**課題 A:**
抜粋によると、裴茂が献帝の命を受けて釈放した、獄に繋がれていた者は何人か。

**抜粋:**
##########

父の裴曄は并州刺史・度遼将軍を務めた[3][4]。『三国志裴潜伝の注に引く『魏略』によると、裴茂は霊帝の時代に出仕し、県令太守・尚書を歴任した[2]。また『晋書裴秀伝によると、官位は尚書令にまで昇った[5]

初平4年(193年)、侍御史の官にあり、献帝の命を受けて、獄に繋がれている者二百余人を釈放した。その中には李傕によって獄に囚われた者もあり、李傕はこれを恐れ、裴茂が勝手に囚人を釈放しているから逮捕したいと訴えた。しかし献帝はこの訴えに従わなかった[6]

建安3年(198年)、謁者僕射の官にあり、段煨関中の諸将を率いて李傕を討伐。三族を皆殺しとした[6]。その功により列侯に封じられた[3]

建安19年(214年)、裴茂は左中郎将・楊宣亭侯の官爵にあった。献帝の勅使として、公の曹操に金璽・赤紱・遠遊冠を授けた[7]

その後の裴茂の動向は不明だが、『三国志』裴潜伝では、子の裴潜が裴茂の死去によって喪に服したことが魏の時代、曹叡即位以降の出来事として記述される[2]

息子

『山西通志』[1]に息子5人の名と事績が記述される。

##########

**課題 B:**
下に並ぶ行のうち、「This screenshot has width=1395, height=1231.」を含む行から最後の行まで、すべてを一字も変えずに繰り返せ。

##########

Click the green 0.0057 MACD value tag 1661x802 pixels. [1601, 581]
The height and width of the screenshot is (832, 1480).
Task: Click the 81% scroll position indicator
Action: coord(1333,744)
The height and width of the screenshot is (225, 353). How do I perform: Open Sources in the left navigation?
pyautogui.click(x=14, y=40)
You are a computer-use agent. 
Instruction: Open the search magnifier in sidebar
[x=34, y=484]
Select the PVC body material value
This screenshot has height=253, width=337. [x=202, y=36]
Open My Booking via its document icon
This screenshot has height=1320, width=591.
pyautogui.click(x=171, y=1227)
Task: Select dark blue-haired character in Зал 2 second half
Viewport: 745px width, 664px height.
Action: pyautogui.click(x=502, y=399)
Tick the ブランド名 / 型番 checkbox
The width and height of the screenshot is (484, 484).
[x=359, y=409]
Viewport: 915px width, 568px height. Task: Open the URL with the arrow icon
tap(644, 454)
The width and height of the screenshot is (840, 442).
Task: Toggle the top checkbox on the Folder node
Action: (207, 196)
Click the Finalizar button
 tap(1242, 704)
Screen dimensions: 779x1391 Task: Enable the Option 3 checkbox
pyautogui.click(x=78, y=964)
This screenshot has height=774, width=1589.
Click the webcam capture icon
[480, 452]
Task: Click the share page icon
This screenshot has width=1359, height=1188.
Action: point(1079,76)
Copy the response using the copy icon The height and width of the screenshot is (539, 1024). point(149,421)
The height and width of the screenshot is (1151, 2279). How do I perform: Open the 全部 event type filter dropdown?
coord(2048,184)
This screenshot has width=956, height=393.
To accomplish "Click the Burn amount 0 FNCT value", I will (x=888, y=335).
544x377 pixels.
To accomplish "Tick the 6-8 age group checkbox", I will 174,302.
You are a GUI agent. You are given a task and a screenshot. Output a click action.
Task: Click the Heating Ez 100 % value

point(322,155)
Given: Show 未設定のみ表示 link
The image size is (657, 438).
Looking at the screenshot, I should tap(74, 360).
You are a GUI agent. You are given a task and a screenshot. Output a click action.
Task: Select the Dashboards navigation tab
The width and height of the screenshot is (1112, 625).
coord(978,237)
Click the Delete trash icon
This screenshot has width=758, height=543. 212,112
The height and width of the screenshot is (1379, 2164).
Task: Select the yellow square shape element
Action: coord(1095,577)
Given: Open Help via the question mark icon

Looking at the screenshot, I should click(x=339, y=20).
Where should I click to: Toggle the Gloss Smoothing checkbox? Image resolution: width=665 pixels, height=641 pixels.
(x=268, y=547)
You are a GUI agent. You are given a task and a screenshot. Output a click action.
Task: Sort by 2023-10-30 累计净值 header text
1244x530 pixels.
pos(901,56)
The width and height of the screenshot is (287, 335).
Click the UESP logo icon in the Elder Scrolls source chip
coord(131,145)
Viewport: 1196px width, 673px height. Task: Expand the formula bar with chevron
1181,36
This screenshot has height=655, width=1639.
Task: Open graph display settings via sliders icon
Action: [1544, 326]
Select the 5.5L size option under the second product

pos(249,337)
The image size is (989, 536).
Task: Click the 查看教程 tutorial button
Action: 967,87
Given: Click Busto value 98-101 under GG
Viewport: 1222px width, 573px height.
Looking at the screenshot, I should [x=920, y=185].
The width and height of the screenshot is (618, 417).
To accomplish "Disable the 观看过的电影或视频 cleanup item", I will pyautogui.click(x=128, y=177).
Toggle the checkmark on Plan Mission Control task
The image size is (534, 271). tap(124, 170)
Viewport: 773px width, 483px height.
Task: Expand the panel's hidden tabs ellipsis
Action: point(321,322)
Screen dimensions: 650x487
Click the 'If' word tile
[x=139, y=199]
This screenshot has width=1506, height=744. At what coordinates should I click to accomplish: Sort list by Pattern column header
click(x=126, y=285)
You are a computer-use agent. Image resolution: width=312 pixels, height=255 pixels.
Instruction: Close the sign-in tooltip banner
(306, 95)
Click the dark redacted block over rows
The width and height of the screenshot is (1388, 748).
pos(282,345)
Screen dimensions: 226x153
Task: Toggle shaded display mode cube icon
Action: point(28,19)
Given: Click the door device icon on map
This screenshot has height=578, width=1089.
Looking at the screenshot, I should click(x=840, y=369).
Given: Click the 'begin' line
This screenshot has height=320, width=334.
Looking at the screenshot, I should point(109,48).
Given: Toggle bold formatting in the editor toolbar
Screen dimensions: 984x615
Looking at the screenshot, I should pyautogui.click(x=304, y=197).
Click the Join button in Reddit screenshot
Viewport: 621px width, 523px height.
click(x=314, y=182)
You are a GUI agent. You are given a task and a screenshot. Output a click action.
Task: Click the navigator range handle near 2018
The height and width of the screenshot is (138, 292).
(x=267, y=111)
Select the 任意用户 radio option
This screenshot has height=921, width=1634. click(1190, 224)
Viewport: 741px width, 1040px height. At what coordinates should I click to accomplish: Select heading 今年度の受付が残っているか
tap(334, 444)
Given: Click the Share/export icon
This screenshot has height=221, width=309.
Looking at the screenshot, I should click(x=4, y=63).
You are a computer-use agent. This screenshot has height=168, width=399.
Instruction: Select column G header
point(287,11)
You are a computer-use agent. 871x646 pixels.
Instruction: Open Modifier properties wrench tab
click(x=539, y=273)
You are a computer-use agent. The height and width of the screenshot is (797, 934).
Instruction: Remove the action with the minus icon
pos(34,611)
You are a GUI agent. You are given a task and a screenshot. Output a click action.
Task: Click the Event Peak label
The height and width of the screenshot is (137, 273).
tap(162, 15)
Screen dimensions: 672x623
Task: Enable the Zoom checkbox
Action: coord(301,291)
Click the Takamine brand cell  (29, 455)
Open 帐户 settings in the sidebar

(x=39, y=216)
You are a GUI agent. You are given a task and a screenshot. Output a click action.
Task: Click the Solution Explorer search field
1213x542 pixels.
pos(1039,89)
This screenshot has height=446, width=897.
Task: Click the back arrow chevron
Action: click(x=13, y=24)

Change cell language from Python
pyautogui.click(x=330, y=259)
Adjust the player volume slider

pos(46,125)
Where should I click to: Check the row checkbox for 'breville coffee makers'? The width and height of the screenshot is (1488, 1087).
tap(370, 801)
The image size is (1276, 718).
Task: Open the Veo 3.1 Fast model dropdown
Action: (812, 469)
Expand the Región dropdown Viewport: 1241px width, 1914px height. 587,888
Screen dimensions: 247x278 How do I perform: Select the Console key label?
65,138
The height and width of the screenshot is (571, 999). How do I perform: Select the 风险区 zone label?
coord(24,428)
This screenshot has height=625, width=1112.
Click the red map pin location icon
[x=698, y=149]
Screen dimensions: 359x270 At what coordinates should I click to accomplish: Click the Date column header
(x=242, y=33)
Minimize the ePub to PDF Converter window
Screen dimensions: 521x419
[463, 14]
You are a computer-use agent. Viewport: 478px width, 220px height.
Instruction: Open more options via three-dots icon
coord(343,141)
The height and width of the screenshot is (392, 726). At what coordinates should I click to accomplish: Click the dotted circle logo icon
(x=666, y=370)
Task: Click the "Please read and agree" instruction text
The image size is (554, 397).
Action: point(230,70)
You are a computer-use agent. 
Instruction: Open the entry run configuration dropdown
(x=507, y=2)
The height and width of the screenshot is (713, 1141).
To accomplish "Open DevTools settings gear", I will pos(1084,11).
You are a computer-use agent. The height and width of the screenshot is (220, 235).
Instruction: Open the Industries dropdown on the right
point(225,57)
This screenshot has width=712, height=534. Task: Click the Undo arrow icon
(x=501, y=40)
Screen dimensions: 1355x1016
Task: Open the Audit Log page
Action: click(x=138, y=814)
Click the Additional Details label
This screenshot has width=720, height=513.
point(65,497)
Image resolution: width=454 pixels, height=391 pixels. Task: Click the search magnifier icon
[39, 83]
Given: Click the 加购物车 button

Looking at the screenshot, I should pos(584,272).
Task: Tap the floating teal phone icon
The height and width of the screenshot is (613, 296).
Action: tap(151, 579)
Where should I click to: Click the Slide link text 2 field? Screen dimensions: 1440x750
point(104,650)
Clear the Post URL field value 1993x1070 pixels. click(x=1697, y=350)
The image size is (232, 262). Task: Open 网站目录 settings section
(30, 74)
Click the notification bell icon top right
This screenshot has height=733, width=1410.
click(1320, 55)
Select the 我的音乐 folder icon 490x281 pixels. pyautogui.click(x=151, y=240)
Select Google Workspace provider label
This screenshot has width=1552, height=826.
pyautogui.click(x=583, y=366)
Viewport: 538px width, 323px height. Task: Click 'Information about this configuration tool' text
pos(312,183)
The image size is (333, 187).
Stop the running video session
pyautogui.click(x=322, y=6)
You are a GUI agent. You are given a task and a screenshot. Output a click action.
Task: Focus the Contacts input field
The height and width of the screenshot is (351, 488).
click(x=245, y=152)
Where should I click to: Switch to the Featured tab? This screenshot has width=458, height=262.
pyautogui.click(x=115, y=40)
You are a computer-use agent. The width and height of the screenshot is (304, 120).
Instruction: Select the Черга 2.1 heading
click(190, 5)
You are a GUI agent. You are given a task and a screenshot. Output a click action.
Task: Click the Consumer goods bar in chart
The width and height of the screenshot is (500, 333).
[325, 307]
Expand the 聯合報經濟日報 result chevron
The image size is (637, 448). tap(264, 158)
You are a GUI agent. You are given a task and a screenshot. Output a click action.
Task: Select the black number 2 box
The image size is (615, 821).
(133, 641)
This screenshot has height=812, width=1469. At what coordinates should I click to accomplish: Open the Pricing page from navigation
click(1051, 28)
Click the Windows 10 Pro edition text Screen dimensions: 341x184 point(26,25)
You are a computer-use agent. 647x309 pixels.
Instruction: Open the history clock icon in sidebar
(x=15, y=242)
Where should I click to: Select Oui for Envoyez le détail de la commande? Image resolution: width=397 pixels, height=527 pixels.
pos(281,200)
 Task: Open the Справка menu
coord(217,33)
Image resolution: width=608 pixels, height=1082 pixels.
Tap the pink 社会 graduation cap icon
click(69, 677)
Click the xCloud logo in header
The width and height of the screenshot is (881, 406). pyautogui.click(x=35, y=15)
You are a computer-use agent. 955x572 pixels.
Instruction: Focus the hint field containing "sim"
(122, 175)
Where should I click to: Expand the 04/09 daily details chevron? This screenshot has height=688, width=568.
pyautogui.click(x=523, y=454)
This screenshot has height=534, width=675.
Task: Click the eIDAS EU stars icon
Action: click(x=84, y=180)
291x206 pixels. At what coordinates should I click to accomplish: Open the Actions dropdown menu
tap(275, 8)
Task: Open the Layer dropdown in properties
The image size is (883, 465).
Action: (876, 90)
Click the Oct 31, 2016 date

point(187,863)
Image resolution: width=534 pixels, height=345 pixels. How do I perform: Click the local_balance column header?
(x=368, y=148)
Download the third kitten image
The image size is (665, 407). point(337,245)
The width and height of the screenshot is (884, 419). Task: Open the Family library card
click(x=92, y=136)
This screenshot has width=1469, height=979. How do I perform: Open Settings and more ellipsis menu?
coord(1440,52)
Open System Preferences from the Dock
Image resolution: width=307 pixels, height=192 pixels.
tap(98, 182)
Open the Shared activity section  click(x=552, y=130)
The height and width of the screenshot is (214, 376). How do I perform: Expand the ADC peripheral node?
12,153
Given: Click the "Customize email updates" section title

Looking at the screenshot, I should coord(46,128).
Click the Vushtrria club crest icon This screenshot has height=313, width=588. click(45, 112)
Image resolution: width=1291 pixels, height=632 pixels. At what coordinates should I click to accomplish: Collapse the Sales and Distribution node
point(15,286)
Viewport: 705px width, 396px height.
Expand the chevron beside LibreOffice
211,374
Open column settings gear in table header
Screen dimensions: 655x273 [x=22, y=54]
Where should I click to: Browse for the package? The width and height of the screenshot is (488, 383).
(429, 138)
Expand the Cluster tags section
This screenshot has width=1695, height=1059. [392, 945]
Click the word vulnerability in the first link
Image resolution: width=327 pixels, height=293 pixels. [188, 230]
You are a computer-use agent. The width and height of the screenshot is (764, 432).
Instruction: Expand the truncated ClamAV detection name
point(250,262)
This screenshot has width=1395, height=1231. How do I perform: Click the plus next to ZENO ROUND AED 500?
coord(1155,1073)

##########

**解答例 A:**
二百余人。

**解答例 B:**
This screenshot has width=1395, height=1231. How do I perform: Click the plus next to ZENO ROUND AED 500?
coord(1155,1073)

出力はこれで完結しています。